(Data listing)
----------------------------------------
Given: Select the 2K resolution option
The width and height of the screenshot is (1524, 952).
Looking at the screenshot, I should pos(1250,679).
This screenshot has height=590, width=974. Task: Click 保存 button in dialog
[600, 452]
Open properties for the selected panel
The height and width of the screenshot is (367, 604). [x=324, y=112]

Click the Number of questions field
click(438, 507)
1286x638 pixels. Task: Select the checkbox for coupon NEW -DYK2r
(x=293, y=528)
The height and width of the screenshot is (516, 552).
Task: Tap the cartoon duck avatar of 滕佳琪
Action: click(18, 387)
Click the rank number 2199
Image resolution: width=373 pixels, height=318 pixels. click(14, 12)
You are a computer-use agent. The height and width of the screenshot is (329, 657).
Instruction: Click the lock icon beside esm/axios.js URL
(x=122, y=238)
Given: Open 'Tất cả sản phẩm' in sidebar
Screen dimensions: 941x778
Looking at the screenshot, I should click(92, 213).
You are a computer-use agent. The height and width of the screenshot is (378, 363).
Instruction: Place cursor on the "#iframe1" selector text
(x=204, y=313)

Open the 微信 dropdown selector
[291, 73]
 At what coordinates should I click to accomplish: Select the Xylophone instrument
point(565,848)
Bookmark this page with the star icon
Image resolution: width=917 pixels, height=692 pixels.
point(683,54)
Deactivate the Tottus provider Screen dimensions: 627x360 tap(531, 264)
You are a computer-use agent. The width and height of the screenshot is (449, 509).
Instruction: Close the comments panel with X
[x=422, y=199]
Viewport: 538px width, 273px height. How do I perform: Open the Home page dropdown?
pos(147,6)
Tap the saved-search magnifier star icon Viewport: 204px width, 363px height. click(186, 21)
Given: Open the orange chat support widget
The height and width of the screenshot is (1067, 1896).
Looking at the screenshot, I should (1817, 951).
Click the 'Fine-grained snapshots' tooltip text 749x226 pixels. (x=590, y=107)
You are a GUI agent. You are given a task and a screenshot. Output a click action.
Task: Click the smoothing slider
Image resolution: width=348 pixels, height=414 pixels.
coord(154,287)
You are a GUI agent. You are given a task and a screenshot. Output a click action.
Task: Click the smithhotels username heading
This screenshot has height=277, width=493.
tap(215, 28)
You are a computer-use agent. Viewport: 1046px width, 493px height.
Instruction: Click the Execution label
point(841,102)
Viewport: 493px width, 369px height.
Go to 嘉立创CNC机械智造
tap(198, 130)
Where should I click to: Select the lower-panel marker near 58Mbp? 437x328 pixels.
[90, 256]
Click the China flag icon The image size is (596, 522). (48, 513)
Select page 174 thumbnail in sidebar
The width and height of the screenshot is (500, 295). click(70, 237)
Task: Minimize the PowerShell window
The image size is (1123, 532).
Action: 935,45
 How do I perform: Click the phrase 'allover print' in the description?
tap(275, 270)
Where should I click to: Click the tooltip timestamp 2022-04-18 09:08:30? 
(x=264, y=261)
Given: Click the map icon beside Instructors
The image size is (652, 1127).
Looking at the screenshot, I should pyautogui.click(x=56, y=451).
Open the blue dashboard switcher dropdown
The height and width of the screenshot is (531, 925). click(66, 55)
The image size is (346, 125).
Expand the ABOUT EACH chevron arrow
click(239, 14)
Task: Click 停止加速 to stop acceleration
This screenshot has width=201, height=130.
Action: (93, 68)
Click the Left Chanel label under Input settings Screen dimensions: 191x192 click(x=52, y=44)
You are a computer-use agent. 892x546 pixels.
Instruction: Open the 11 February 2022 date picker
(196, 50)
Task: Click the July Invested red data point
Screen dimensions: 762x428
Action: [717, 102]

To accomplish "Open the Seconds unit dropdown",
----------------------------------------
Locate each line in the records that contains the string "point", and copy those lines.

point(565,848)
point(683,54)
point(841,102)
Task: Click the July Invested red data point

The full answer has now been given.